宮本武蔵の『五輪書』も、そんな「やっぱり良いなぁ」感を与えてくれる書物である。何しろ刀を振り回して殺し合いをする世界で修行を重ねた人の言うことだから、「こう構える。こう動く。なぜならば、こうだから」と話は徹底的に具体的であり、理詰めである。そして無駄がない。

ところがこの話、同時にフッとどっか大きいところに飛んでいる。「正しく明らかに、大きなるところをおもひとって、空を道とし、道を空と見る所也」と来たりする。これも理解できる。何しろ殺し合いの世界、良く考えてみると無意味なのだ。相手が憎ければ、実のところ放っておけば良い。放っておけば、相手はいつか必ず死ぬんだから(←これ河合隼雄の名言)。逆にまた、放っておかれれば、自分も必ず死ぬ身である。
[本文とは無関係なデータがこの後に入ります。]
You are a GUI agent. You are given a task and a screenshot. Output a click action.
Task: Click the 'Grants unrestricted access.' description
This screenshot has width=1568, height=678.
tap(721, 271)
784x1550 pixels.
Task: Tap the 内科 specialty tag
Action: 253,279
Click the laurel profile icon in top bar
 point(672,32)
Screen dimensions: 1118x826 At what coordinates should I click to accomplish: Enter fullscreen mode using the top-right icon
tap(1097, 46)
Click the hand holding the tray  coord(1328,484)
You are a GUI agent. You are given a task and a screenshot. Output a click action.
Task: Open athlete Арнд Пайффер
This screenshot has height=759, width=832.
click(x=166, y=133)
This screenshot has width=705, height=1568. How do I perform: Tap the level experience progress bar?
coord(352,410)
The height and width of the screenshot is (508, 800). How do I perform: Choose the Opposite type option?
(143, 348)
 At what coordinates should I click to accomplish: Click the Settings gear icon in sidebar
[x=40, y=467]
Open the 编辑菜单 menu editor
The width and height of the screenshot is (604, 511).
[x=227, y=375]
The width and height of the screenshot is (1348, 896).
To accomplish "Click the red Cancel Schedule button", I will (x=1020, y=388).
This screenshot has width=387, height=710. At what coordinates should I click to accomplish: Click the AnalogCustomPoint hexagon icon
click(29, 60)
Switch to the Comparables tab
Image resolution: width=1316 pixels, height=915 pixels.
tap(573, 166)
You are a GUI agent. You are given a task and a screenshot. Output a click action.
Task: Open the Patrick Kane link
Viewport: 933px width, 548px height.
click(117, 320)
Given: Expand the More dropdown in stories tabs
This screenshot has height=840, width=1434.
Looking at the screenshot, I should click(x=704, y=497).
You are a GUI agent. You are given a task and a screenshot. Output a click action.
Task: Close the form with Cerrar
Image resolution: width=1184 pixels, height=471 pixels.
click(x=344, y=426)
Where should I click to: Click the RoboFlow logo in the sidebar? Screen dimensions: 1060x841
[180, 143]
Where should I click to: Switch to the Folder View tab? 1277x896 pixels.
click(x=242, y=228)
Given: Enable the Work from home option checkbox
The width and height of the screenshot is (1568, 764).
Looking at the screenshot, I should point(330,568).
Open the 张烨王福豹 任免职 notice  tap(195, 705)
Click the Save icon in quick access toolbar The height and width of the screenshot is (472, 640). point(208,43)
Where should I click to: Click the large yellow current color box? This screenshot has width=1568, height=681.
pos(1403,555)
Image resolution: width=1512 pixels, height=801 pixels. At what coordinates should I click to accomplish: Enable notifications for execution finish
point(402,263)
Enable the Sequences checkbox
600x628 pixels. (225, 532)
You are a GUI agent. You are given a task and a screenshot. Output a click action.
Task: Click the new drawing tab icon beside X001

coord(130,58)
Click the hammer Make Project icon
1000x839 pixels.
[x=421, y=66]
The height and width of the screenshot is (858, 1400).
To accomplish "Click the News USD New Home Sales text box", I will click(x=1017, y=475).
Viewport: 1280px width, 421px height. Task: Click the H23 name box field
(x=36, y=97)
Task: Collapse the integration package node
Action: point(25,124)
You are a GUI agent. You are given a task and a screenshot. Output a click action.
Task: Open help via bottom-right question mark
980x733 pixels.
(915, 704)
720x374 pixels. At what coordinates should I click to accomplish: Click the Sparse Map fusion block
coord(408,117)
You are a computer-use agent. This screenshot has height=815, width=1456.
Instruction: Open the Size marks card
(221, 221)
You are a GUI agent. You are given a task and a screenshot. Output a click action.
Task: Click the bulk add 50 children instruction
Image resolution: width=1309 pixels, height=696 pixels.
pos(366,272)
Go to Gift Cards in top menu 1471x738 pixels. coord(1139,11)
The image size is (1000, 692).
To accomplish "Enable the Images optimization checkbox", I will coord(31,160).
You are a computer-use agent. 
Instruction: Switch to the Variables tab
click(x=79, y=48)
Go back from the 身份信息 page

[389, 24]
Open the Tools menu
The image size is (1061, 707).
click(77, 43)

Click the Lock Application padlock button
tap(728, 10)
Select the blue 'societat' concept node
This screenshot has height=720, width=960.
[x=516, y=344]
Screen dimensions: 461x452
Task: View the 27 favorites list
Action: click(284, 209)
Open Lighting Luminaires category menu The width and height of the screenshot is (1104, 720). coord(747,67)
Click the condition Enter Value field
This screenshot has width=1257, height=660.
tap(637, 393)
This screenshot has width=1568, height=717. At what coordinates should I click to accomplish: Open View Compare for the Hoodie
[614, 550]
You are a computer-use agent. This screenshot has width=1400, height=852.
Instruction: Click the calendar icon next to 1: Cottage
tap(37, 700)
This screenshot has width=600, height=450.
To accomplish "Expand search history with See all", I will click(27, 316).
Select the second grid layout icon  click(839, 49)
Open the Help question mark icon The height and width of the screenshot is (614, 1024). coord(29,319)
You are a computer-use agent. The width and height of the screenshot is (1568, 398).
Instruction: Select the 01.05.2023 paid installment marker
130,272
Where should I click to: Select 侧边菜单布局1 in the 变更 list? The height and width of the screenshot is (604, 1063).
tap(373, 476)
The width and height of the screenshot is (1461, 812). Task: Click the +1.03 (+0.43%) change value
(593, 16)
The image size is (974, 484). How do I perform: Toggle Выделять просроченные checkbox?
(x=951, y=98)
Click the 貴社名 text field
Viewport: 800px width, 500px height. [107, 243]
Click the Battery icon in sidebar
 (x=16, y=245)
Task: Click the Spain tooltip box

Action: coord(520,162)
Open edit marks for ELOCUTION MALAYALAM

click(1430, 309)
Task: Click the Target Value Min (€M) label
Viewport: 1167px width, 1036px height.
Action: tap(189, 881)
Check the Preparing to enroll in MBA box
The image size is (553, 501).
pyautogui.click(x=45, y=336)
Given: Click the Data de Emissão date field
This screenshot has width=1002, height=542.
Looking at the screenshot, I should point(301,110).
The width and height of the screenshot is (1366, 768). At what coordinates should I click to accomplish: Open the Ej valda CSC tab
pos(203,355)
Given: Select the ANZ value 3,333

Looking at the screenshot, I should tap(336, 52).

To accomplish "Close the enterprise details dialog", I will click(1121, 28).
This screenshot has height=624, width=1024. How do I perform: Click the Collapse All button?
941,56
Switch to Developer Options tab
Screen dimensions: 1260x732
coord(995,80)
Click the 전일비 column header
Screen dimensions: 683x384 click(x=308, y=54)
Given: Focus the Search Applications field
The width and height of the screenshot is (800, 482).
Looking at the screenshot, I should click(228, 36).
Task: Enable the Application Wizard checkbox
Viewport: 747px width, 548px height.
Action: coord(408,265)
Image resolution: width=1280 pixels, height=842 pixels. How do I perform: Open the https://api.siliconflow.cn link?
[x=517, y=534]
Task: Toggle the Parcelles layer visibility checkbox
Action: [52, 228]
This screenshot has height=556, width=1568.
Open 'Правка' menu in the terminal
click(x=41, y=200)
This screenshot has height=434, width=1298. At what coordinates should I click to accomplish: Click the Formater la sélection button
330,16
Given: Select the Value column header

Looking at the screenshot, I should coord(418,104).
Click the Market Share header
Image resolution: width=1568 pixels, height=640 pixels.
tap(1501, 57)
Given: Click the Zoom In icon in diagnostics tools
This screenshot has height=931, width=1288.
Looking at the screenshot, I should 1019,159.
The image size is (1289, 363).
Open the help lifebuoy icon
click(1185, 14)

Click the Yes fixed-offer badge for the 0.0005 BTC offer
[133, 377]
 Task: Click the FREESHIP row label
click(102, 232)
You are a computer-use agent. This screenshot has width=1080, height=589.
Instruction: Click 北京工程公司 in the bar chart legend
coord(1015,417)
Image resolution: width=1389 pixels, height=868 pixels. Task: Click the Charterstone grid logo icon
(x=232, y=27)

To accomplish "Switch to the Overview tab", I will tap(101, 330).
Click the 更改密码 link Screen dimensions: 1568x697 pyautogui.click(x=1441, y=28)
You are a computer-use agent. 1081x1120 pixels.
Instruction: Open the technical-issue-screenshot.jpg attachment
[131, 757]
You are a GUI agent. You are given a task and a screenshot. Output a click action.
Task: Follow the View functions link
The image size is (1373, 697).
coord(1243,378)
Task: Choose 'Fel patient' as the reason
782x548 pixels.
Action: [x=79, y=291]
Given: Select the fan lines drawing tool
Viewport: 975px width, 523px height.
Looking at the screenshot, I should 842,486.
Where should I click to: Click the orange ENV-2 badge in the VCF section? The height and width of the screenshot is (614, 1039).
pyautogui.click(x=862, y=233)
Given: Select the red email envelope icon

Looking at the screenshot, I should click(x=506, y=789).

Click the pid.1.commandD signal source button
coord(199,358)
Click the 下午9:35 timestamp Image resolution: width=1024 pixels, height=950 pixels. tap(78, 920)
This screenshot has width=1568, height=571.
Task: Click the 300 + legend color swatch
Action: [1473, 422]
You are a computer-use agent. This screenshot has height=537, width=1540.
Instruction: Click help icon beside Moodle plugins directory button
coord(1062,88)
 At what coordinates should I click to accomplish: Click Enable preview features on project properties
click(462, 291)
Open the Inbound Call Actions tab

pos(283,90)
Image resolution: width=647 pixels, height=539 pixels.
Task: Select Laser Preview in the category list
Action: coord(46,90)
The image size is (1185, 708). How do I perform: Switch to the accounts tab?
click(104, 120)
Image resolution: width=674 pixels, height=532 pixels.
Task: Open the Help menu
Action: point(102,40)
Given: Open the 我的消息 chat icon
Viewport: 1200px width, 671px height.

というわけで、大きく生命をとらえ、死を見つめる目がある。それがそのまま「こう構える。こう動く」という話とつながっている。徹底的に具体的で理詰めの話と、どっかに飛んだ話とが見事に共存している。いや、そもそもこの両者に区別があってはならないのだ。目の前の具体的な現実と、頭で考えているだけの理屈とが、バラバラであってはいけないのである。バラバラになる方がオカシイのである。常に迷いなく、ピシリと道にかなった行動を取る。そこに両者の分裂はない。

そんな当たり前のことを思い出させてくれる名著であるからして、読めば思わずこちらも自分の精神の襟を正すことになる。ううむ、良いですよ、これは。

実は、以上を前フリとして、具体的な事実を理解しない人たちが「がんばっている自分に酔うため」に行っている根本的に無意味な節電活動とか、実は戦中戦後にも同じようなことがあったとか、バカバカしい英語学習熱も同様だとか、その他いろいろ列挙しようかと考えていたのだけれど、やっぱし、やめた。アホなこと・アホなものを気にする時間を割くのはやめよう。放っておかれても死ぬ我が身だ。幸福感に包まれていたい。そのためにちょっと良いお酒も仕入れてあるのだ。では失礼して、今から夕食の準備にかからせて頂きます。